# WHAT IS NEEDED:
Reproduce the records below verbatim, from the line containing "The width and height of the screenshot is (1170, 731)." through the line containing "Expand the 字幕", and output nothing else.
-- START --
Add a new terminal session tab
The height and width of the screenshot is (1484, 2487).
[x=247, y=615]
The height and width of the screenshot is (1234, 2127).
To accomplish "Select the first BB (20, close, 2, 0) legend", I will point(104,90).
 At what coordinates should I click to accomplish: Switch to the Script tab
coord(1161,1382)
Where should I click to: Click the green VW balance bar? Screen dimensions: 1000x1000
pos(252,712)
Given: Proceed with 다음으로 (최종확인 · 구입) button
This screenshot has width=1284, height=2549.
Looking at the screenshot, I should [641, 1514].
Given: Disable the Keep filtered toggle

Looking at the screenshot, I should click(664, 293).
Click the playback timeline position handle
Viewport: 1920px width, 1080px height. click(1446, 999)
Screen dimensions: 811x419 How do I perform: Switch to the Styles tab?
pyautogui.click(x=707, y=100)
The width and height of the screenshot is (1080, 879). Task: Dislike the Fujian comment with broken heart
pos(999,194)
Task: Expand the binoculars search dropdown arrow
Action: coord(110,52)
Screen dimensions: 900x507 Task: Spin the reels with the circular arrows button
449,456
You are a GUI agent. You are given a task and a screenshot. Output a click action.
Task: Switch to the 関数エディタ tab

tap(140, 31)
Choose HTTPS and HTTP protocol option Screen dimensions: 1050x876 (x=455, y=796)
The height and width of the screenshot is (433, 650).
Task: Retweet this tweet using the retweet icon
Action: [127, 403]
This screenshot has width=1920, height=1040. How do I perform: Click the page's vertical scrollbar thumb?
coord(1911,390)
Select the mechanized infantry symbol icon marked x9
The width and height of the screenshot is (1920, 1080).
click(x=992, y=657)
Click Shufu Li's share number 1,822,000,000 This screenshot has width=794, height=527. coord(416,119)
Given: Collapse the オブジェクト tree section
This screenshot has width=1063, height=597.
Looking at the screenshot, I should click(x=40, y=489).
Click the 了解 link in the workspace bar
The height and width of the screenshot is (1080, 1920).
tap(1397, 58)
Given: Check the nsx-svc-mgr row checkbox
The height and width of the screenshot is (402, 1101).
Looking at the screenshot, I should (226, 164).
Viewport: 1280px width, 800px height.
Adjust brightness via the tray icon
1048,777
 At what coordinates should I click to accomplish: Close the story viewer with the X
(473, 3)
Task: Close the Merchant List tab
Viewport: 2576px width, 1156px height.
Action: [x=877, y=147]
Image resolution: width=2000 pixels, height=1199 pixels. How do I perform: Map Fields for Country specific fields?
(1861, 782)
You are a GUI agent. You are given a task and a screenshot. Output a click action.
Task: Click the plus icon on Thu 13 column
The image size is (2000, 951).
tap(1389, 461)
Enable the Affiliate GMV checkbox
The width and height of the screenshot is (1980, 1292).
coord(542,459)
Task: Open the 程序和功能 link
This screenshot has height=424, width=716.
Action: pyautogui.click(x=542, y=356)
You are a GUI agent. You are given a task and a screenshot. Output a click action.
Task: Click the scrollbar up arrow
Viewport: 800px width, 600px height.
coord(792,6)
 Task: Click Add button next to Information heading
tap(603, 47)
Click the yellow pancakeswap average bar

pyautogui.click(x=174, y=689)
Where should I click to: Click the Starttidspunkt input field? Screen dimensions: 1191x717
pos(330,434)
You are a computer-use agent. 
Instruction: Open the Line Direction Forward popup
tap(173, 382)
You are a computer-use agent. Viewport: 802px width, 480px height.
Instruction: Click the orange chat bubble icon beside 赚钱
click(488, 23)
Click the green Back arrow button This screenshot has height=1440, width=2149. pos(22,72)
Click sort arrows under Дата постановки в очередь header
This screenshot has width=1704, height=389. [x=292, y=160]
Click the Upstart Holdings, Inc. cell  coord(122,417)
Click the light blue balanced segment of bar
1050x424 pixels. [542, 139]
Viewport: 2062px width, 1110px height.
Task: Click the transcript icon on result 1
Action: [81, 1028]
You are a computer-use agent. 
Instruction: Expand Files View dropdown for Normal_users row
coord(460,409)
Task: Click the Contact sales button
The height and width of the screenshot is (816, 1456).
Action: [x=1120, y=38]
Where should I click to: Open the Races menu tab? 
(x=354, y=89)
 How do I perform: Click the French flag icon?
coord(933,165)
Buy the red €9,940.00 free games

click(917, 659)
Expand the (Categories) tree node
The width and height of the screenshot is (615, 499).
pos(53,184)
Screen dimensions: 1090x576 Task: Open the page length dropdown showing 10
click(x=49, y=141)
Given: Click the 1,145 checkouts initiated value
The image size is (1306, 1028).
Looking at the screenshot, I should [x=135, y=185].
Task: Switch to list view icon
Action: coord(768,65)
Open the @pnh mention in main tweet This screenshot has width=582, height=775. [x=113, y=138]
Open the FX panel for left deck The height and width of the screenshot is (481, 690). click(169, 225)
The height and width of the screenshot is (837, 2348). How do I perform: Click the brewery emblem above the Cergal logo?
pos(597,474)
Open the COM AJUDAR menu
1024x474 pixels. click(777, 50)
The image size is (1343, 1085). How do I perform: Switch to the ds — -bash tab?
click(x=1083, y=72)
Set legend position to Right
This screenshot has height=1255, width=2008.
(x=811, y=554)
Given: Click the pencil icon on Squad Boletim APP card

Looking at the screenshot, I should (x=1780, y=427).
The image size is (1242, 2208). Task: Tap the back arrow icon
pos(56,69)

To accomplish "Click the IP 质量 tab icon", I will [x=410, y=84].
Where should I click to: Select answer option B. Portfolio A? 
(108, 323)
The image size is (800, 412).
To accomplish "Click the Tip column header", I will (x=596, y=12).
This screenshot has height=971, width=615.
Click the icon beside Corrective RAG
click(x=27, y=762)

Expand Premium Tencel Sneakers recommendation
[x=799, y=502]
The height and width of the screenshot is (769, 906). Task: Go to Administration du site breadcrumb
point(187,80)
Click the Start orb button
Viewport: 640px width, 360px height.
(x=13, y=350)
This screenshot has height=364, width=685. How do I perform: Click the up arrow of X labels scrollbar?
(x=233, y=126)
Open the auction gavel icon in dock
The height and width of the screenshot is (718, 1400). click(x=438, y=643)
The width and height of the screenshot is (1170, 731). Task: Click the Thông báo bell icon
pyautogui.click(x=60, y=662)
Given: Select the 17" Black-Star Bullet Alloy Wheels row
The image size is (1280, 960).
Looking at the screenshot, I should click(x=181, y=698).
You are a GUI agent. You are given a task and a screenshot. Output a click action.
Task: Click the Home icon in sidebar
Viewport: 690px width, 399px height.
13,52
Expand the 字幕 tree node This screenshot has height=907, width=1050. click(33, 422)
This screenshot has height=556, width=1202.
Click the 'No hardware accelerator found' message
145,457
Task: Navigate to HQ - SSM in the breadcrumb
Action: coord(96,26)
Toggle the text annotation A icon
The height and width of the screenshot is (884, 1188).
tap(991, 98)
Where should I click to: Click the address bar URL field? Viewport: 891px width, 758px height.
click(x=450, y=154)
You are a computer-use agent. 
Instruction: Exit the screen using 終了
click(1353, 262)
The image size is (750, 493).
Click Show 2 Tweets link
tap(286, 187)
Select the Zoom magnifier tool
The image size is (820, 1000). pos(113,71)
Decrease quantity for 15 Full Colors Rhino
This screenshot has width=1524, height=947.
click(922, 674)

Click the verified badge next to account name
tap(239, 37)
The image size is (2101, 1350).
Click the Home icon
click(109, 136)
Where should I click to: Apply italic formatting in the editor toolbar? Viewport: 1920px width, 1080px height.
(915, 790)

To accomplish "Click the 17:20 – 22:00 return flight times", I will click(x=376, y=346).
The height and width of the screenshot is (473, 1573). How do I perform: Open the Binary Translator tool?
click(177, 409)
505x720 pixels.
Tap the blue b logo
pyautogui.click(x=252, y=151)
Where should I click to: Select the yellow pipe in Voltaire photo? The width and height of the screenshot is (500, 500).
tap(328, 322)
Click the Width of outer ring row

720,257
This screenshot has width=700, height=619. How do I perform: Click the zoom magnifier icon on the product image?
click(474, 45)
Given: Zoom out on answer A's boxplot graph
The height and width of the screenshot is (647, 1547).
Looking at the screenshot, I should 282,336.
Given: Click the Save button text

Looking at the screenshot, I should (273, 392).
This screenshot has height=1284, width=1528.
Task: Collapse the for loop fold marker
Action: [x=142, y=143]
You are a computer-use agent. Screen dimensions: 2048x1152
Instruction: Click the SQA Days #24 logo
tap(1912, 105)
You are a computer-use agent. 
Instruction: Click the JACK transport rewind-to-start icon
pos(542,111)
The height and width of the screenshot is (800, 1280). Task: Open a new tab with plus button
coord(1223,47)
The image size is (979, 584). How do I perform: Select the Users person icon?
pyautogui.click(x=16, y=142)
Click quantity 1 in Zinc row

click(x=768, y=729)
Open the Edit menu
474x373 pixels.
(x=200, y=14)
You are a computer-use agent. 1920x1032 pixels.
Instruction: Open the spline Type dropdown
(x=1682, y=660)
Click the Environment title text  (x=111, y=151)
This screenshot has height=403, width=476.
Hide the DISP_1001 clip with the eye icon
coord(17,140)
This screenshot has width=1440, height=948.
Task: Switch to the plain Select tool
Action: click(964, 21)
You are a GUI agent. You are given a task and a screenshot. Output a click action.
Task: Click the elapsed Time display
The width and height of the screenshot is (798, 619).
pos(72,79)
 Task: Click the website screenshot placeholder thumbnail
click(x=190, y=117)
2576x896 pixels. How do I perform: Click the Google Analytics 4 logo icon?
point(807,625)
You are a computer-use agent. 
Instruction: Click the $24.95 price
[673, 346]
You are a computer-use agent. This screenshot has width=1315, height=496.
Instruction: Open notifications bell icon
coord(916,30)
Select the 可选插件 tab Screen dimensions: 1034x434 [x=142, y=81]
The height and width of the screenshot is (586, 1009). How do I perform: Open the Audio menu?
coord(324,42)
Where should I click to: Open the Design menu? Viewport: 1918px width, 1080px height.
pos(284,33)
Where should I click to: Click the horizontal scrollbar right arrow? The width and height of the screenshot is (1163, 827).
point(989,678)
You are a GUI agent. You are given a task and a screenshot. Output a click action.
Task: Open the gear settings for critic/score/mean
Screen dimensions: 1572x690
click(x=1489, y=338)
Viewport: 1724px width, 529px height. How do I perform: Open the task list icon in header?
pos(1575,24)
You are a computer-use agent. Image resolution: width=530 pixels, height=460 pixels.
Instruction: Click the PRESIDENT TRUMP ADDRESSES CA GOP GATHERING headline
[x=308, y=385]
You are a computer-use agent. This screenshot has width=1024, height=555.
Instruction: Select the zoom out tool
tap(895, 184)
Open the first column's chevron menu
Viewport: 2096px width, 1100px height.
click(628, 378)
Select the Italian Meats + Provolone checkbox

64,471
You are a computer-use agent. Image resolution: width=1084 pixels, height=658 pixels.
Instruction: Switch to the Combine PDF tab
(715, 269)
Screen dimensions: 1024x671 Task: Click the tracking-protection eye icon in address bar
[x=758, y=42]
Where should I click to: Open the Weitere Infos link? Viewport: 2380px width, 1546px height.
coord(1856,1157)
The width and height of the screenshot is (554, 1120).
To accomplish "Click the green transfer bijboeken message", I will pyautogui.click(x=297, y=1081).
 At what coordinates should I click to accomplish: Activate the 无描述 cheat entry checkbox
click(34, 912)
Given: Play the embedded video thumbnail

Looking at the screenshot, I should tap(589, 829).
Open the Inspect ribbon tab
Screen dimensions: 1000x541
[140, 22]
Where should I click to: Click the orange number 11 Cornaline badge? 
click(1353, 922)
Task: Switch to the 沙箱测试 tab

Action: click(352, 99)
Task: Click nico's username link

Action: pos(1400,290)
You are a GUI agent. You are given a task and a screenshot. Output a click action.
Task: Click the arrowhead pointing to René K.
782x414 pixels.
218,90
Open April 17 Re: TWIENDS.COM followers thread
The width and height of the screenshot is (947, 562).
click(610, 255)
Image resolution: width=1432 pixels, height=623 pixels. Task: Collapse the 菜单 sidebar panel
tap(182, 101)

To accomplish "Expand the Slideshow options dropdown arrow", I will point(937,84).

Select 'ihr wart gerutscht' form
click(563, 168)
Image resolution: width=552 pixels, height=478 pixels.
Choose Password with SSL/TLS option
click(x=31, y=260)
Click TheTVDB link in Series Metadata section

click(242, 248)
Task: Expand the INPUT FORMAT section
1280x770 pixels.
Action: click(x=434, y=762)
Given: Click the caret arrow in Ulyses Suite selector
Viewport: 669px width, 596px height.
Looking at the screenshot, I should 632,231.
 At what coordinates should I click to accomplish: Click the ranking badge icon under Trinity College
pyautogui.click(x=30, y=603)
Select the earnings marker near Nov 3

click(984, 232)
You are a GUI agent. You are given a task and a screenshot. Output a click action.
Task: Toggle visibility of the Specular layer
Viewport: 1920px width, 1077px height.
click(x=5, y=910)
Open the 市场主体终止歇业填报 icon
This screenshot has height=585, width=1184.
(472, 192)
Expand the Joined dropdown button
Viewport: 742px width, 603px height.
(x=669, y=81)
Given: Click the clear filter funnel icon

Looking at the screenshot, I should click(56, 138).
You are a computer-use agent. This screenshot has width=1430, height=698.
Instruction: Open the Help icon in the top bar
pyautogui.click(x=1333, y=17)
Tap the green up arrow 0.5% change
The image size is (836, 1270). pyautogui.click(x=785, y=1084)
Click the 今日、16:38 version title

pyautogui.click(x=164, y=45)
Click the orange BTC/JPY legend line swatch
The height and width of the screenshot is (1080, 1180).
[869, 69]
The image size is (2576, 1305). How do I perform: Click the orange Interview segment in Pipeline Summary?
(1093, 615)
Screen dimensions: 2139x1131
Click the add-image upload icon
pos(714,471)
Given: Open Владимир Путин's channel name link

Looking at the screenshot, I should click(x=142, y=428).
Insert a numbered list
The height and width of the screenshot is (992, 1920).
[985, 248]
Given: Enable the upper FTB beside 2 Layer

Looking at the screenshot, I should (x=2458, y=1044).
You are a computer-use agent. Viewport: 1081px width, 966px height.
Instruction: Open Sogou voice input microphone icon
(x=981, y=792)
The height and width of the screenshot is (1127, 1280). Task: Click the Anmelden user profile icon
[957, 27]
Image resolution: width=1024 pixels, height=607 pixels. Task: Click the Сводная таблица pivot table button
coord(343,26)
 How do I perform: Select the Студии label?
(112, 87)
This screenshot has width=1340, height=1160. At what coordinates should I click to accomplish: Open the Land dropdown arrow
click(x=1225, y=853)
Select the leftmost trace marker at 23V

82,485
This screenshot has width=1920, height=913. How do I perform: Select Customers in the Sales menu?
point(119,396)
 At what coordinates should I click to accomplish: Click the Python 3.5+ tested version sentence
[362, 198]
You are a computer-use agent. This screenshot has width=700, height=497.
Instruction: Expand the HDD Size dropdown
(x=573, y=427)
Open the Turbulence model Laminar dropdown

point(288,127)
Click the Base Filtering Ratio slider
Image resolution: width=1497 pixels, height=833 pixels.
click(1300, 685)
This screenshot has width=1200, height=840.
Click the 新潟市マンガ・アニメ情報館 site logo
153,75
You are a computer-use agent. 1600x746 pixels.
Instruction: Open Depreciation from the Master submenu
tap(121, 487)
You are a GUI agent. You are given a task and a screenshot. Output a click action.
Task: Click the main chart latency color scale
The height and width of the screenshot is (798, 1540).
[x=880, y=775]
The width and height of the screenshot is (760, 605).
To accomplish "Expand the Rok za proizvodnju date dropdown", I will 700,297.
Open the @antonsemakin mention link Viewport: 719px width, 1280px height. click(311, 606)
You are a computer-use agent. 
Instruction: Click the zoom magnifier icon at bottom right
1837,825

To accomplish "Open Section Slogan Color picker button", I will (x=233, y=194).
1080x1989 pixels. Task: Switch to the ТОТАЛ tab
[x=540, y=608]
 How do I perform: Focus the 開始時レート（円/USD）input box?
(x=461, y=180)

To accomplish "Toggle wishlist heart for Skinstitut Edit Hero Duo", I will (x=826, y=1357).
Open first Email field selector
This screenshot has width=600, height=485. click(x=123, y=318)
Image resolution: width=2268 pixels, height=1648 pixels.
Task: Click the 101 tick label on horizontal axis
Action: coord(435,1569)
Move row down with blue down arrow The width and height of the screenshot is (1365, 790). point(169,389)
-- END --
# CORRECT OUTPUT:
The width and height of the screenshot is (1170, 731). Task: Click the Thông báo bell icon
pyautogui.click(x=60, y=662)
Given: Select the 17" Black-Star Bullet Alloy Wheels row
The image size is (1280, 960).
Looking at the screenshot, I should click(x=181, y=698).
You are a GUI agent. You are given a task and a screenshot. Output a click action.
Task: Click the Home icon in sidebar
Viewport: 690px width, 399px height.
13,52
Expand the 字幕 tree node This screenshot has height=907, width=1050. click(33, 422)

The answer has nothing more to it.